Вот и встретились… Странно: Сони у меня нет, а любовь живая…
На минуту он попытался себя утешить, а может быть, раздразнить свою боль: почему она упрекнула, что перестал писать?.. Но сразу себя остановил: для Сони все, что было между нами, далекое прошлое. Вспомнила и заговорила прежним тоном, а через минуту ей самой смешно стало… Все ясно…
Печаль не должна теснить, должна вести вперед, светлая, как эта ночь, как глаза Сони — не пензенской, другой, той, что целовала в лесу и тихо говорила: «Погоди»…
Утром, когда он пришел на работу, его сразу вызвали к директору. Николай Христофорович, улыбаясь, сказал:
— Для вас сюрприз. Из Москвы позвонили, что вас включили в делегацию инженеров. Поедете в Париж. Интереснейшая поездка! Вы ведь языком немного владеете?
— Слабо. Читать могу, а разговаривать не приходилось… Не понимаю: почему меня выбрали?
— Еще осенью, когда я был в Москве, меня спрашивали, кого мы можем рекомендовать из молодых инженеров. Я назвал несколько имен, среди них и ваше. Всего поедут четырнадцать человек, возглавляет Рябцев. Просили, чтобы вы были в Москве не позднее второго, — там разные формальности. Так что придется через неделю двигаться…
Савченко сказал Голикову:
— Знаешь, зачем вызывали? Посылают в Париж. Как-то неожиданно…

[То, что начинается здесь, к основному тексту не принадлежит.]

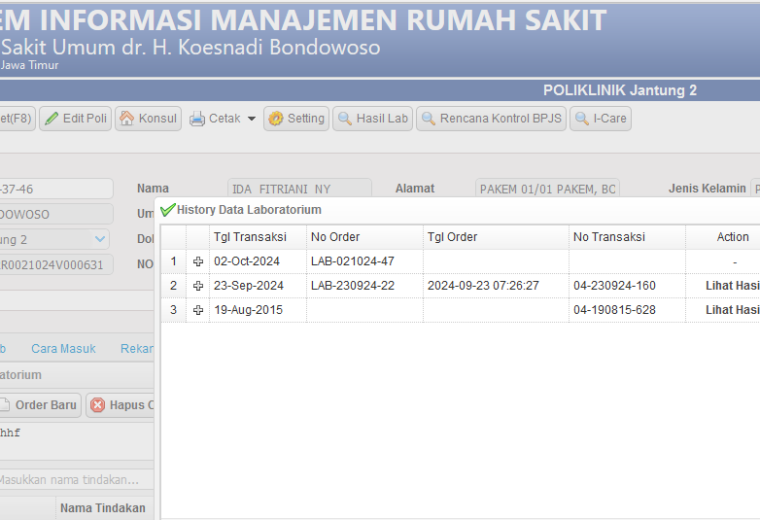Click the Hasil Lab magnifier icon

(345, 119)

— Тебе чертовски везет! Понимаешь? Ну, что ты молчишь? Париж увидишь…
Савченко задумался: а какой он?.. Перед глазами встали картинки: Эйфелева башня, очень широкая улица, поток машин, а позади арка…

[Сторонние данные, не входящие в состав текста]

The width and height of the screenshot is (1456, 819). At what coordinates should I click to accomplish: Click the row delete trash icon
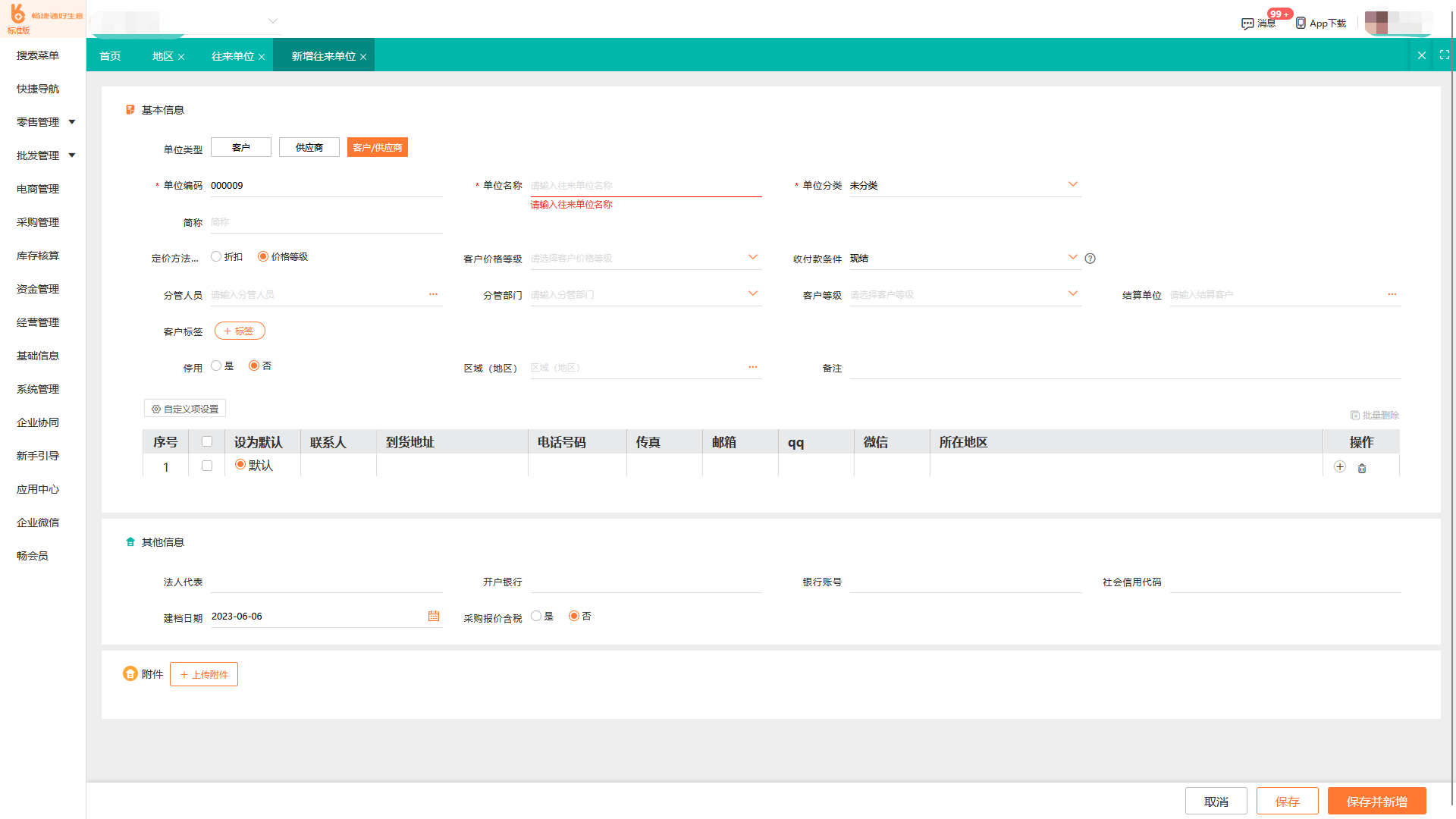tap(1362, 467)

Голиков прав — интересно. Обидно только, что могут без меня вернуться к проекту. Соколовский настроен мрачно, считает, что похоронили. Он сказал, что уезжает на несколько дней в Москву. Я обрадовался, думал, что он решил пробиться с проектом, — оказывается, по личному делу. К проекту все-таки вернутся, я убежден…
А Соня? Приехала, а я уезжаю… Все равно я к ней больше не пошел бы. Один раз, может быть, перед ее отъездом. Совсем не показаться нельзя, подумает, что ревную или обижен. Да, но теперь она уедет, а меня не будет. Я могу зайти, чтобы проститься. Лучше позвонить, а то поддамся, как вчера, настроению и все выложу… Какое у меня право ее расстраивать? Париж я увижу. Башня, арка, машины… А Сони нет…

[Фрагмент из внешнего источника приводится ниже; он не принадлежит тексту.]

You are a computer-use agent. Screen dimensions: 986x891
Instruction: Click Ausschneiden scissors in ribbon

Он вынул из бумажника маленькую фотографию, долго глядел на нее, пока не помутнело в глазах. Тогда он грустно улыбнулся и сел за чертежи.
14
Дежурная по этажу сказала:
— Госпожа Ванденвельде? Сто шестнадцать.
Соколовский вдруг растерялся: конечно, он знал, что его дочь носит фамилию мужа, что она иностранка, и все же ему показалось нелепым, что Машеньку называют «госпожой». Почему-то он счел нужным объяснить:
— Я ее отец.
Дежурная равнодушно ответила:
— Пожалуйста, пройдите, это в конце коридора направо.
Соколовский постоял у двери, прежде чем постучать, машинально подумал: «Нужно отдышаться», — хотя поднялся в лифте.
Дверь открыла молоденькая женщина, как показалось Соколовскому, скромно одетая; она весело воскликнула:
— Я тебя жду весь вечер! Феликс пошел в театр, а я сижу и гляжу на часы.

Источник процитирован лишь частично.